[Structural congenital myopathies].

BACKGROUND

Congenital myopathies are a heterogeneous group of diseases that share clinical early onset and specific hystopathological alterations in muscle. Genetic studies allow to determine the causative mutation in most cases. Genotypic and phenotypic heterogeneity exists, which is illustrated by noting that a genotype can be expressed in more than one clinicopathologic way and a phenotype may be caused by different genetic mutations.

METHODS

In this review we detail the characteristics of major congenital myopathies that allow clinical, pathological and genetic identification. We describe the findings of muscle biopsy that are the mainstay diagnosis. We emphasize and detail the importance of differential diagnosis by ruling out other diseases that present with hypotonia in infancy or neonatal period. We highlight the severe neonatal forms (nemaline, X-linked myotubular) to be identified early to establish prognosis and provide appropriate genetic counseling.

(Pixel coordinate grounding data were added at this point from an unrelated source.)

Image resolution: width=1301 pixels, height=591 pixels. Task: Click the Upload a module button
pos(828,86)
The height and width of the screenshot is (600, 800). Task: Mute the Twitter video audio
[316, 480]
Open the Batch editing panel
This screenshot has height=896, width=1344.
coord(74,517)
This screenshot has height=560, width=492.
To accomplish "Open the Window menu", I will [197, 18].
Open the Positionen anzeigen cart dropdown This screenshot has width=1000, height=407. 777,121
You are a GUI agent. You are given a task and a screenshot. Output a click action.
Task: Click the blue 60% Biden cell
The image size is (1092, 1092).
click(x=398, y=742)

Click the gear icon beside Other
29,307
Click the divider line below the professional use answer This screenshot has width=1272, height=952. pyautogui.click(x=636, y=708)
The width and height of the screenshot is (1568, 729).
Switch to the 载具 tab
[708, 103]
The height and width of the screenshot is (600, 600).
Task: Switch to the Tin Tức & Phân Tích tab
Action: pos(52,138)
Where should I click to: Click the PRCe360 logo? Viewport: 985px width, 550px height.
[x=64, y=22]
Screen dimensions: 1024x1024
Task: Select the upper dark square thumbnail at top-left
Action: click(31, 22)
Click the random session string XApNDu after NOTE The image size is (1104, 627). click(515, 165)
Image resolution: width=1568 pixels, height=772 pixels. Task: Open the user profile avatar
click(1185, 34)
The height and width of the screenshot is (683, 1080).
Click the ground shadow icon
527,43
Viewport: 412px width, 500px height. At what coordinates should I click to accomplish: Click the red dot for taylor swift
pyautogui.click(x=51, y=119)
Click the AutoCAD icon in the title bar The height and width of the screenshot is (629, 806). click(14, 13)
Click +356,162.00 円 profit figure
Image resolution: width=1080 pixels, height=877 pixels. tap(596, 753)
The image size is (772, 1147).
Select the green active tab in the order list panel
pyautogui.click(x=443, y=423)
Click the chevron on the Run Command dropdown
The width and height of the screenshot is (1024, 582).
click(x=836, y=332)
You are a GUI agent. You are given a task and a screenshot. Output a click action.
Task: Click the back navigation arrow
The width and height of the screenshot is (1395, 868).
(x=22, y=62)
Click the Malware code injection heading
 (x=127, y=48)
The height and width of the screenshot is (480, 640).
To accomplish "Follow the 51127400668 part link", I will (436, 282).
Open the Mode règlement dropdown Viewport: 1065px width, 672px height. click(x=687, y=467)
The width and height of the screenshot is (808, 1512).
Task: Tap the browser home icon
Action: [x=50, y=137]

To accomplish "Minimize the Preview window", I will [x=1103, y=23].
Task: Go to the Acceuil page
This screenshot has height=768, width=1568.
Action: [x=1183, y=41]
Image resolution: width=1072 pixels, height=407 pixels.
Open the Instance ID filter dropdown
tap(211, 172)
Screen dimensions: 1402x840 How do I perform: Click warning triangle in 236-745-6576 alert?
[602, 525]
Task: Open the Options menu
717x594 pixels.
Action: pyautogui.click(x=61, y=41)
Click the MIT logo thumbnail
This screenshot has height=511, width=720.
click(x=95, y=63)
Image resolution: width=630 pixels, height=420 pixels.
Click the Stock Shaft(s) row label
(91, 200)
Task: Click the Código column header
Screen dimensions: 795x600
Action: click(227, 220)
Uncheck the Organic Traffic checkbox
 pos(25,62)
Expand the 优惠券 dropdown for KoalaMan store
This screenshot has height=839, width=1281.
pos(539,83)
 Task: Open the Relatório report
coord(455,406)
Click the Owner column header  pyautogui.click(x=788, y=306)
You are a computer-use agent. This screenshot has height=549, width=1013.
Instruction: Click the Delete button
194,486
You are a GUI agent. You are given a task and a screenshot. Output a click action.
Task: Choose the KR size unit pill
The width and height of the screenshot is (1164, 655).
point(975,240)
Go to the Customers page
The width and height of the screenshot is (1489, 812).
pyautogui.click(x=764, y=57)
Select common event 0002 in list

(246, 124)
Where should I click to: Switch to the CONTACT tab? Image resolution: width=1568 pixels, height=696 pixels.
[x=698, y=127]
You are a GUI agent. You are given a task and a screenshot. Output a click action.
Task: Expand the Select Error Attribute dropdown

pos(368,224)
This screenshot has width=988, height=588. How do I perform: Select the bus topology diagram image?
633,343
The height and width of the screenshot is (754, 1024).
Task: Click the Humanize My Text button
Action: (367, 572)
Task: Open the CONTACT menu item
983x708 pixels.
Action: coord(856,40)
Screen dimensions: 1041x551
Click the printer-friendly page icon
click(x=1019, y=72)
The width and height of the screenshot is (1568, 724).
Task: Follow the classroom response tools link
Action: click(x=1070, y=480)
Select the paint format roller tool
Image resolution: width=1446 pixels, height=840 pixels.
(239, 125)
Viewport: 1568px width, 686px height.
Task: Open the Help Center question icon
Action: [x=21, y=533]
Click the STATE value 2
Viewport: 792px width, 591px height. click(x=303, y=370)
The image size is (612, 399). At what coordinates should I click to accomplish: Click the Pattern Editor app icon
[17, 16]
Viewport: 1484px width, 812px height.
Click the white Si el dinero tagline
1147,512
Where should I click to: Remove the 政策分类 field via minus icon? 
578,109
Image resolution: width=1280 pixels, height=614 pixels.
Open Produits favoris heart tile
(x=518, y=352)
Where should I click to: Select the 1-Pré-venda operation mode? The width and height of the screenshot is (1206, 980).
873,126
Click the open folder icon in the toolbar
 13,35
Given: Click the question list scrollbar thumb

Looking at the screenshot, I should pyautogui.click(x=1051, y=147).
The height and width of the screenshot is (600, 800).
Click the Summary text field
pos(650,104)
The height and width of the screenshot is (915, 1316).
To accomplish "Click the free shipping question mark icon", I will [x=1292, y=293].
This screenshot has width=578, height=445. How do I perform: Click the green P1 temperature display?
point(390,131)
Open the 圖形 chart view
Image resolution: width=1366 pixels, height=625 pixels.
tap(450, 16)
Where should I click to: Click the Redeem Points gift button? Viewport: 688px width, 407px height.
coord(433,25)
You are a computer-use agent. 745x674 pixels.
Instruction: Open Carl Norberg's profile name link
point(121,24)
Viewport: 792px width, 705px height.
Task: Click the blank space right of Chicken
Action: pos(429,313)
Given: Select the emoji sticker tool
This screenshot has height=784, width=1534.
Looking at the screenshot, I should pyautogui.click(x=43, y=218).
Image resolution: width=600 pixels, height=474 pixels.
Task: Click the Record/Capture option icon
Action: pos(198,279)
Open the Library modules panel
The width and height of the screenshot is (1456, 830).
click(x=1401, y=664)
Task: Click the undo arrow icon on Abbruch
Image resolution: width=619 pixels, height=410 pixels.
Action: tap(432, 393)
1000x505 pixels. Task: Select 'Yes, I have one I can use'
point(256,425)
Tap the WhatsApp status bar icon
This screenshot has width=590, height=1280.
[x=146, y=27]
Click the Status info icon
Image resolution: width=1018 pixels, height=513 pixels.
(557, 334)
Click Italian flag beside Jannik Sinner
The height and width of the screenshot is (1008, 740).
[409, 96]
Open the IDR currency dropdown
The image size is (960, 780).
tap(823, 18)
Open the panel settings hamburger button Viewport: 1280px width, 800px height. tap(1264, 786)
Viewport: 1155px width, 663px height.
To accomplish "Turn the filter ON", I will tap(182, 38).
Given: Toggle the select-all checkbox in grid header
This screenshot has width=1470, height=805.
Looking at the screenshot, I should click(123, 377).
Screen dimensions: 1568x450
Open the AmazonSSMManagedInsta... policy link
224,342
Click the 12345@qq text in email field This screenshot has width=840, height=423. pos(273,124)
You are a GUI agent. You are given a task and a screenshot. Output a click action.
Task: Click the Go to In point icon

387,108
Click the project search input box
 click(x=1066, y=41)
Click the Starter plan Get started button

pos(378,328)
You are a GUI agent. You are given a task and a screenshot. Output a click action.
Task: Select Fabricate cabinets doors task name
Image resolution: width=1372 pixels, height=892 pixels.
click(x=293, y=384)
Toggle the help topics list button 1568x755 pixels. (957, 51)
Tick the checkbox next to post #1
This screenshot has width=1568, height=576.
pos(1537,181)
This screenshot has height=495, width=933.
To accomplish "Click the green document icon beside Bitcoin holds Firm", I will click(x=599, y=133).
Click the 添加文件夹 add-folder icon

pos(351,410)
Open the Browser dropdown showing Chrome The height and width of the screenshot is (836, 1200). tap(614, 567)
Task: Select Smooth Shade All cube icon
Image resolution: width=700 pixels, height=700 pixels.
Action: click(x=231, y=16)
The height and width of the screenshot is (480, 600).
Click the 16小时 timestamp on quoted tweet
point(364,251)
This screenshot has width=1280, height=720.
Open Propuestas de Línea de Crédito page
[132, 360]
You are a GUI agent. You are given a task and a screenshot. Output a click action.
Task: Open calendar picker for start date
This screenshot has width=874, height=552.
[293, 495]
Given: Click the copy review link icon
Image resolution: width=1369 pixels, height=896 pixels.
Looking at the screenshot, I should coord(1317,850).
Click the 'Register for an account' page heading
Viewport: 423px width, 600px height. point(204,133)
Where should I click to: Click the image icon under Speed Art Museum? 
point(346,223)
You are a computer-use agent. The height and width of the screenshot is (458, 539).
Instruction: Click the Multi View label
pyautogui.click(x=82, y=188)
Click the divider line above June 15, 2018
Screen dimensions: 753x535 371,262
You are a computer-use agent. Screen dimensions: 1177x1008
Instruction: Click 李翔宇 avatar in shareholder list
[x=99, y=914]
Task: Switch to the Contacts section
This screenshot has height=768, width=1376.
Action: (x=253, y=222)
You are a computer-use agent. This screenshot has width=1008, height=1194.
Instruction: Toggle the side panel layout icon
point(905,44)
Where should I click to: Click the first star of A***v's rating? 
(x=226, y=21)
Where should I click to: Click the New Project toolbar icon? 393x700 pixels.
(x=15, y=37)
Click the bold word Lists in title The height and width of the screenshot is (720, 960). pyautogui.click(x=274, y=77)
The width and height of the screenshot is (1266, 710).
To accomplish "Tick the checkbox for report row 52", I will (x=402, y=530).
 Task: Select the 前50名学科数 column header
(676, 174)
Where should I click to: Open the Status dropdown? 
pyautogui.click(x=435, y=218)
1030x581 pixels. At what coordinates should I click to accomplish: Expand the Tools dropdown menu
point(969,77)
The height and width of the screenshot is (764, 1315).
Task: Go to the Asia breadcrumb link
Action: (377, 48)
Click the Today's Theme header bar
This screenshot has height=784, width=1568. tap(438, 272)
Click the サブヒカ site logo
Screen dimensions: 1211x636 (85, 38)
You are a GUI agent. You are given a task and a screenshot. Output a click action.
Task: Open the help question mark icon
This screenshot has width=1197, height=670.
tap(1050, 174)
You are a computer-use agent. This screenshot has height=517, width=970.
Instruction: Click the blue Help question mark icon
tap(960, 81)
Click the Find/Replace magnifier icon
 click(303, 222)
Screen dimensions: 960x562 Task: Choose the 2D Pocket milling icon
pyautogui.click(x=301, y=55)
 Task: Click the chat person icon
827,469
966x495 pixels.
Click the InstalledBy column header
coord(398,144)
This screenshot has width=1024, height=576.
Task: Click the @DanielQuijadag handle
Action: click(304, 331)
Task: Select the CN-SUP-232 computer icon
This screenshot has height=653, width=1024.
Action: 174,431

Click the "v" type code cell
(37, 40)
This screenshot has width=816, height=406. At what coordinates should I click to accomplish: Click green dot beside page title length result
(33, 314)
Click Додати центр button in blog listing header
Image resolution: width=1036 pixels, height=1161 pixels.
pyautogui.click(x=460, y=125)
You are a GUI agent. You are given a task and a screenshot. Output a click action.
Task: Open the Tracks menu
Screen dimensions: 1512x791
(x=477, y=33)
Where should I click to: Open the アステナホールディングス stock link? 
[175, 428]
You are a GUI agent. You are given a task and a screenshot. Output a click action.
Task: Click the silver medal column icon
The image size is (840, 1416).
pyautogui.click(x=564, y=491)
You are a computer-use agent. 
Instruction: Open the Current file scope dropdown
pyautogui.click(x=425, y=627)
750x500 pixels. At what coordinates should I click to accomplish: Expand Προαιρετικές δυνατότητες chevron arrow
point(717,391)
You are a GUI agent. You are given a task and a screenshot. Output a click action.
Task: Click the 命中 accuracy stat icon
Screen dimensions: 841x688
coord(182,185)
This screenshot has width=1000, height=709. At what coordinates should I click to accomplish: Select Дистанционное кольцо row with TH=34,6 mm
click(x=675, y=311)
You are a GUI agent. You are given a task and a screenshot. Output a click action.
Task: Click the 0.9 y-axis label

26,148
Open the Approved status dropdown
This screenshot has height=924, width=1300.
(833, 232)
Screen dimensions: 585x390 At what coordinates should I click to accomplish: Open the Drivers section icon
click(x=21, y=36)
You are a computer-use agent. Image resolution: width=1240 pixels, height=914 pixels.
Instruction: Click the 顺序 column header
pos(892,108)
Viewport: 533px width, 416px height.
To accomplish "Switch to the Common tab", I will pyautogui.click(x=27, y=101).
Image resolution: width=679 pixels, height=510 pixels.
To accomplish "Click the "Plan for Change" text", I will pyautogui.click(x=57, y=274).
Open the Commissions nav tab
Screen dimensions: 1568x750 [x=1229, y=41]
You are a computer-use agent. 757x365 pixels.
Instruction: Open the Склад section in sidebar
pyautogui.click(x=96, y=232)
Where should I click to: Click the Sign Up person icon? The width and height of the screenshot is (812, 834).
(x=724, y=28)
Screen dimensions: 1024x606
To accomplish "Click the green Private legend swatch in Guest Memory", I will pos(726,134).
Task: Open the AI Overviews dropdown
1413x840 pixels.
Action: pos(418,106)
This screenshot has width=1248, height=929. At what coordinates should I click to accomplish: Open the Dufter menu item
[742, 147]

We emphasize mutations of ryanodine gene (RYR1) through its association with malignant hyperthermia and mutations of selenoprotein 1 (SEPN1) and nemaline by its association with nocturnal hypoventilation.

CONCLUSIONS

The deep knowledge of structural congenital myopathies facilitates diagnostic confirmation of congenital myopathy, allowing the timely implementation of measures related to breathing and feeding in more severe cases and the optimization of motor function in all patients with myopathy congenital.